Here are a few of his tips to reduce your risk of suffering this season:
u Wear a mask outdoors to avoid inhaling pollen.
u Close your windows to keep pollen from blowing inside.
u Shower when you come inside, and don’t leave clothes you wore outside lying around your rooms.
u Don’t let pets go back and forth from indoors to outdoors, as they can track pollen into your house.
u To keep track of the pollen forecast in your area, visit pollen.com.
When it comes
Plants, many of whose life cycles tend to depend more closely on the length of daylight than on temperature, are blooming as they normally do, Mancke said.
For Robin Klein, general manager of Woodley’s Gardening Center in Columbia, the blooming of forsythia bushes is one of the first signs of spring. In her neighborhood, those buds started coming out nearly three weeks ago.
The thing for gardeners to watch out for is signs of plant fungus brought on by the cold, wet winter, Klein said. A lot of the winter damage won’t be apparent until the weather starts to warm up in the next month and people notice that last year’s plants aren’t growing back, she said.
Shrubs like Indian hawthorns were hit especially hard with fungus this year, Klein said. She expects to see a lot of gardeners looking for replacement plants or treating their plants with fungicide.
For planters, now’s the time to be putting cool-season plants in the ground, which include lettuces and flowers like alyssum, Klein said. They’ll last through May before the air and soil get too warm.
She advises gardeners and yard enthusiasts not to fertilize anything until early May, when temperatures are more consistently warm, so as not to encourage anything to bloom too early and then suffer from a cold snap.
When it comes
Many animals are more likely than plants to react to warming temperatures rather than day length, Mancke said, so you’re likely have seen them popping out earlier than plants.
Some species of butterflies, like the blue azure, hibernate as adults, then emerge on the first warm day of the year, Mancke said. Their problem is finding some place warm to hide before the next cold night, he said.

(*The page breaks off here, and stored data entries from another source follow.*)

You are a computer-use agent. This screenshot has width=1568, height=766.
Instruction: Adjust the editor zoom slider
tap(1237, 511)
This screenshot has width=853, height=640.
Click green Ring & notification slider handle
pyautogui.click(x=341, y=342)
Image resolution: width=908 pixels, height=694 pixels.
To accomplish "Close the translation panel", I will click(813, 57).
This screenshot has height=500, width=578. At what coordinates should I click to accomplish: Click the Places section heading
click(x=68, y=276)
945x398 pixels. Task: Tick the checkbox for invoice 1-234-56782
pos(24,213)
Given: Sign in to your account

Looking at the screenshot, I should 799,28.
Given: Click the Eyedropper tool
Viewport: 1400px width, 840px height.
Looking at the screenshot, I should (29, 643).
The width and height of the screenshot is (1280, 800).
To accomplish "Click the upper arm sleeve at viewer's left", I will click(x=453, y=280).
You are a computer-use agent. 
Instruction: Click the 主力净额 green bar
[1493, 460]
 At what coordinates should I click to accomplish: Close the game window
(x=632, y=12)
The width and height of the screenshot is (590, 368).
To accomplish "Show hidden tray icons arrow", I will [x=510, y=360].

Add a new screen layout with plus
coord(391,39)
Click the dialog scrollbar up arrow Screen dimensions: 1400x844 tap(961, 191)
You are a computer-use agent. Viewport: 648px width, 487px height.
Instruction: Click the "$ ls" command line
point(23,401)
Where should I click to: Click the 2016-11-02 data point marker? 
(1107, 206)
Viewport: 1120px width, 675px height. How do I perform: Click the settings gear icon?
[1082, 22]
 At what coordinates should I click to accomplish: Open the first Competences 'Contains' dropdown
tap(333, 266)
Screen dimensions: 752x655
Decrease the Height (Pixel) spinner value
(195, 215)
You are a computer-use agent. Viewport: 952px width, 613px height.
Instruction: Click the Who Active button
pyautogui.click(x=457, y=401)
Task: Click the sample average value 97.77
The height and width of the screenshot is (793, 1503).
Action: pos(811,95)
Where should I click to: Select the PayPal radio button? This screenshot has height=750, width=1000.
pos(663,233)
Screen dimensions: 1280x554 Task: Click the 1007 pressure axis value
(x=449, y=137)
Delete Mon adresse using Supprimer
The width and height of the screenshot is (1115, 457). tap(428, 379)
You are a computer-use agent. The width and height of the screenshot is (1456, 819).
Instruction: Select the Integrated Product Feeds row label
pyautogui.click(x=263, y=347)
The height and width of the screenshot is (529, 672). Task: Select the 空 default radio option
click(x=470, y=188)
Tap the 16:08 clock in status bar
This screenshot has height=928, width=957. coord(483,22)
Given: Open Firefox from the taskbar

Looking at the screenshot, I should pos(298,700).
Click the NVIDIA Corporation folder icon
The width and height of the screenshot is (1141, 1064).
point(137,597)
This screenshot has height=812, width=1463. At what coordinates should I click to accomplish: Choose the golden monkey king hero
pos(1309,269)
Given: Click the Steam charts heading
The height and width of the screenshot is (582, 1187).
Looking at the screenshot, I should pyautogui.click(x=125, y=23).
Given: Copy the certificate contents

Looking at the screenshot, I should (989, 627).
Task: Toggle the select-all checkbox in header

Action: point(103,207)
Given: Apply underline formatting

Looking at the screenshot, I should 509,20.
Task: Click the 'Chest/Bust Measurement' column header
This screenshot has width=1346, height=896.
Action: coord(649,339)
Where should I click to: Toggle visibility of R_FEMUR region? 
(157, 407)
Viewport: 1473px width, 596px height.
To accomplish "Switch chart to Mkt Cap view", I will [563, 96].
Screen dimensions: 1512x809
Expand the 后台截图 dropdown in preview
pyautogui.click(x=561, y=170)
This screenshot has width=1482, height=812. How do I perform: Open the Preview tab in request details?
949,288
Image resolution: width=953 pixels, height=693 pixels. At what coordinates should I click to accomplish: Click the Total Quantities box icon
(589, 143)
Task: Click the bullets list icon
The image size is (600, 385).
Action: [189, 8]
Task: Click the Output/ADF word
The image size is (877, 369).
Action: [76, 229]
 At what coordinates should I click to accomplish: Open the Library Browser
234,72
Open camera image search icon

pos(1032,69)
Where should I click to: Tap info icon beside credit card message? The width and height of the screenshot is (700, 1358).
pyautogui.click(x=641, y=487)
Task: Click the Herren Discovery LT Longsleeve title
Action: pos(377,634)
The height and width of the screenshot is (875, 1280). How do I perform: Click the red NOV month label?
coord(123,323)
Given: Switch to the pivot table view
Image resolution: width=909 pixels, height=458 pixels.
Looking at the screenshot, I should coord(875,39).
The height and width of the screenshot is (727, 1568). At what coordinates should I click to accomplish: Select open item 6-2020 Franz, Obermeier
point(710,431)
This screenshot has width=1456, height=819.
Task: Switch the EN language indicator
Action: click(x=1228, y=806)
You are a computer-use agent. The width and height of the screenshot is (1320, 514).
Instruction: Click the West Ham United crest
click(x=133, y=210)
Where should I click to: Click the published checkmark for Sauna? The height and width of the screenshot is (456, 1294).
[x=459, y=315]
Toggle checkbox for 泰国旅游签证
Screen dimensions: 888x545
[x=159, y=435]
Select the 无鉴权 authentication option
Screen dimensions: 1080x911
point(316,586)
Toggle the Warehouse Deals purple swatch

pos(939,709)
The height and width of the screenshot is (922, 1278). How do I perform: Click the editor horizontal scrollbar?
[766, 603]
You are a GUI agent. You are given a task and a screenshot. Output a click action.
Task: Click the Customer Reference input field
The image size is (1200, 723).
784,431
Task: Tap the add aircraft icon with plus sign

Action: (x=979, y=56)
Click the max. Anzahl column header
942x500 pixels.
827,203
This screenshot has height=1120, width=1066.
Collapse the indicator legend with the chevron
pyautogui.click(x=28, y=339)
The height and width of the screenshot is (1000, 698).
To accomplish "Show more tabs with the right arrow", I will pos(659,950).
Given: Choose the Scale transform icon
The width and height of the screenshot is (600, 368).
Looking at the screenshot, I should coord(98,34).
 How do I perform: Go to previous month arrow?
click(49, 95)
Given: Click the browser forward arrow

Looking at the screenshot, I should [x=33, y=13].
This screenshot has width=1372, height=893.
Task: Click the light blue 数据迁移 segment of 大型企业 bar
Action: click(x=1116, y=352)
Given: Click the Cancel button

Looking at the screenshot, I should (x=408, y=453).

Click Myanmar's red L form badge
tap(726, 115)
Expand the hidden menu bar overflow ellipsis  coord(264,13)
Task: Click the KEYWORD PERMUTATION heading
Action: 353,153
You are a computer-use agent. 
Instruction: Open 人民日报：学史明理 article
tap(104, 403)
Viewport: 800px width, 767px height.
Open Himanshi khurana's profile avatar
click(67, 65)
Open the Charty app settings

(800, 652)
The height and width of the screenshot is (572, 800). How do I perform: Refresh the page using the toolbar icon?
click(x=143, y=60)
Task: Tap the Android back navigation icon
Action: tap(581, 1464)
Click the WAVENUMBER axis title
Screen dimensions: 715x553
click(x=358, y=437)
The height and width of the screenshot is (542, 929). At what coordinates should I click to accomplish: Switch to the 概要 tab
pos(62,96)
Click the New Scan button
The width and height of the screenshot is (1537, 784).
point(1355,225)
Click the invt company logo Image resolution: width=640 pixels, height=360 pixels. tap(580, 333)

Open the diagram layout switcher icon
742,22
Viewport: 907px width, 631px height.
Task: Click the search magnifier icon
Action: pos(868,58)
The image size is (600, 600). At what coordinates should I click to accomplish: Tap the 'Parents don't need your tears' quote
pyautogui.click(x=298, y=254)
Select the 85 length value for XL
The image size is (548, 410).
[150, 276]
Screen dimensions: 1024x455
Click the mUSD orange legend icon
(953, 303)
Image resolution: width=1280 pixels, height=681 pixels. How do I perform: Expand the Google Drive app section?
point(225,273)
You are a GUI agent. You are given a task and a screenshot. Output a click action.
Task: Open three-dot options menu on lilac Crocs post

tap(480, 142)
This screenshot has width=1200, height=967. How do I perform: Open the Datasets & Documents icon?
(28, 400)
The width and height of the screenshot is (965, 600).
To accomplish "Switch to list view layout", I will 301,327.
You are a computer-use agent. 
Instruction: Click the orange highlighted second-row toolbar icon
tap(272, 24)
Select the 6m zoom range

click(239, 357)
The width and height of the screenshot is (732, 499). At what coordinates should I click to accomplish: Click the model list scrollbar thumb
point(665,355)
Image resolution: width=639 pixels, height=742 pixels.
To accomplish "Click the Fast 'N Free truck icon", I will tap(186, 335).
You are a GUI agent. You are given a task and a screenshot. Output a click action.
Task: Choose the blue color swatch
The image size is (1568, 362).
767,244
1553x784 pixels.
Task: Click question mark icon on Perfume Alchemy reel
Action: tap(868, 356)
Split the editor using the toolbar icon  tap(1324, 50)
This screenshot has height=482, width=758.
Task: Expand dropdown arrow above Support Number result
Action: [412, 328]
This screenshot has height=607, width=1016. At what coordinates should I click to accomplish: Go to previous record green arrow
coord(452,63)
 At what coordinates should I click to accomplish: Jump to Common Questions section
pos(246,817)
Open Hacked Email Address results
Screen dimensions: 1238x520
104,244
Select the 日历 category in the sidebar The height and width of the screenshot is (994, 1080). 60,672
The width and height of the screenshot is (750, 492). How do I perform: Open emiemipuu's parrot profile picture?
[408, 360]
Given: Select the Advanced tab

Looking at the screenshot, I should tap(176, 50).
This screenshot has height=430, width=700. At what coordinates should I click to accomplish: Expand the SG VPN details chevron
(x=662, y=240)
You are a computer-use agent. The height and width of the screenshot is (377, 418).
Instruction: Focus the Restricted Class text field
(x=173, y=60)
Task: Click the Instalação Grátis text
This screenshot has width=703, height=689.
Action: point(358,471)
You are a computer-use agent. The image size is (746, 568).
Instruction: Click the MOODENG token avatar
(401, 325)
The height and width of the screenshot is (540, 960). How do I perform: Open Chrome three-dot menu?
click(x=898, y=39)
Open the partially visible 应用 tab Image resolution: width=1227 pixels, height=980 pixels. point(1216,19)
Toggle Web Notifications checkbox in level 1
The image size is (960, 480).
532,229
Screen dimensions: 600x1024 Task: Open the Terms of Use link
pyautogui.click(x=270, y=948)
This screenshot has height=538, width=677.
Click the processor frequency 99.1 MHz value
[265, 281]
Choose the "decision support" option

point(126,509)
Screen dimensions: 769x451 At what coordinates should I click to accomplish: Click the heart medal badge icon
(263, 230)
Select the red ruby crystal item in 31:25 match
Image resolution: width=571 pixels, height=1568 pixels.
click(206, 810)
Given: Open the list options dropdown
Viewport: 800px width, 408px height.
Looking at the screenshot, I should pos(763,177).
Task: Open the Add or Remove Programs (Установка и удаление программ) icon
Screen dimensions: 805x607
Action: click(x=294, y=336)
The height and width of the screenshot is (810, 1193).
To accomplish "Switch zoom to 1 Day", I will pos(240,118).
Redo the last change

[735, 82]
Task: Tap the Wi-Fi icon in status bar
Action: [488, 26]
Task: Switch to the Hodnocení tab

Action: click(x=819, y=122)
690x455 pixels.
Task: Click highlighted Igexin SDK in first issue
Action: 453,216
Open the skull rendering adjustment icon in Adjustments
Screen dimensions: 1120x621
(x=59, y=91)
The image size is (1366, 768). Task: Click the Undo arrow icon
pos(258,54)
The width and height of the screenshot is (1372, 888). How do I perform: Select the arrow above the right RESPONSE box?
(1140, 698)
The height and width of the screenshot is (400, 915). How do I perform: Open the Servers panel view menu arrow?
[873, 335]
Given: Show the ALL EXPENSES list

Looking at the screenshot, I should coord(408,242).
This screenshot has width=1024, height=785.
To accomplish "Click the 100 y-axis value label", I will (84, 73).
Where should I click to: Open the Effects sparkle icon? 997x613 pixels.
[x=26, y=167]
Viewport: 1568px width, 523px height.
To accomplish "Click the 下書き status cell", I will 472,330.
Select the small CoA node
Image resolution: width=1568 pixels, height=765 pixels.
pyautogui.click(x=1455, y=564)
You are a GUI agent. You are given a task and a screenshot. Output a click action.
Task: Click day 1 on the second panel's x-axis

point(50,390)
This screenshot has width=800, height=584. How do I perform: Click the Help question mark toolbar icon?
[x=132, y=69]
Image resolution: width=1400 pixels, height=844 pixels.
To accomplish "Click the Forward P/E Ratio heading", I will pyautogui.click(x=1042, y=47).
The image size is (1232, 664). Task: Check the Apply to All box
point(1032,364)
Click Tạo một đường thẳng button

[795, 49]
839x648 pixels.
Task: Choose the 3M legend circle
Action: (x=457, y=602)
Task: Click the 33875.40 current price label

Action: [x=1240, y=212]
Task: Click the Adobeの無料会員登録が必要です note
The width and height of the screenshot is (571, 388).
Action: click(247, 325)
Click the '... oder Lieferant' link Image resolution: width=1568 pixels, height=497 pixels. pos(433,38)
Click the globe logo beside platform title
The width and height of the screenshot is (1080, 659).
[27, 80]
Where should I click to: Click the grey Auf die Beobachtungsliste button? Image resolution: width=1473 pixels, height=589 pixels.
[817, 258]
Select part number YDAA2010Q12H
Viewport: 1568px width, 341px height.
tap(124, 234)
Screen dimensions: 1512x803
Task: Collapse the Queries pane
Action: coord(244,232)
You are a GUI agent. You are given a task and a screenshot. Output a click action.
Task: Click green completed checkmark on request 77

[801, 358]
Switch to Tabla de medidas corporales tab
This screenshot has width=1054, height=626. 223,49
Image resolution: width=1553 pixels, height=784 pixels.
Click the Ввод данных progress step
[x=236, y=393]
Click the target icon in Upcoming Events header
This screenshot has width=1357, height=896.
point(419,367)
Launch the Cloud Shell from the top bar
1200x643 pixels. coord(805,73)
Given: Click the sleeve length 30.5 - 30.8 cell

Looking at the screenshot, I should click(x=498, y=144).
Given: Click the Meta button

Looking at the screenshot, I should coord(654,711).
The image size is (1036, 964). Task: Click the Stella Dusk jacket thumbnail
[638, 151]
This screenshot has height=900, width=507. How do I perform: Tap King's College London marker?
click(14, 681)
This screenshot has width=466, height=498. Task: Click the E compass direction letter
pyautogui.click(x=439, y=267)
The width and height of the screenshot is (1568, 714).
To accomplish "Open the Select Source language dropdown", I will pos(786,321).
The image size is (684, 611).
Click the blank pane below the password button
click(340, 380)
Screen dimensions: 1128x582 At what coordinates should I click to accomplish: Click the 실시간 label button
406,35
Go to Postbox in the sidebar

The warmer weather will bring out more animals as they get ready to reproduce, Mancke said. Brief warm spells already have brought out animals like chorus frogs, for example.
“Male frogs come out on the first warm, wet night of the year. I don’t care whether it’s going to be below freezing tomorrow or not,” Mancke said. “Male vertebrates, you’ve got to be careful of them. … They’re ready to mate now, immediately. So when it’s warm and it’s wet, it doesn’t matter what time of year it is –they’re out calling.”
As for birds, winter species arrived earlier and appear to be staying a little longer than usual, Mancke said. Warmer weather birds, like orioles and ruby-throated hummingbirds, haven’t shown up much in these parts yet, he said, but look for them by the month’s end and early April.
Mancke expects to see large insect populations come summer thanks to this winter’s short, alternating patterns of warm and cold weather. He predicts that mosquitoes and West Nile virus could become a problem in the Southeast.
“When you had a mild winter in the old days, usually it was followed by a real deep, hard cold snap, and then it became spring. That cold snap killed everything that came out in the warm early,” Mancke said. “Now that we’ve had cold-warm, cold-warm, cold-warm, I don’t think anything’s coming out. I think everything’s staying in until it really gets warm, and that means probably summer.”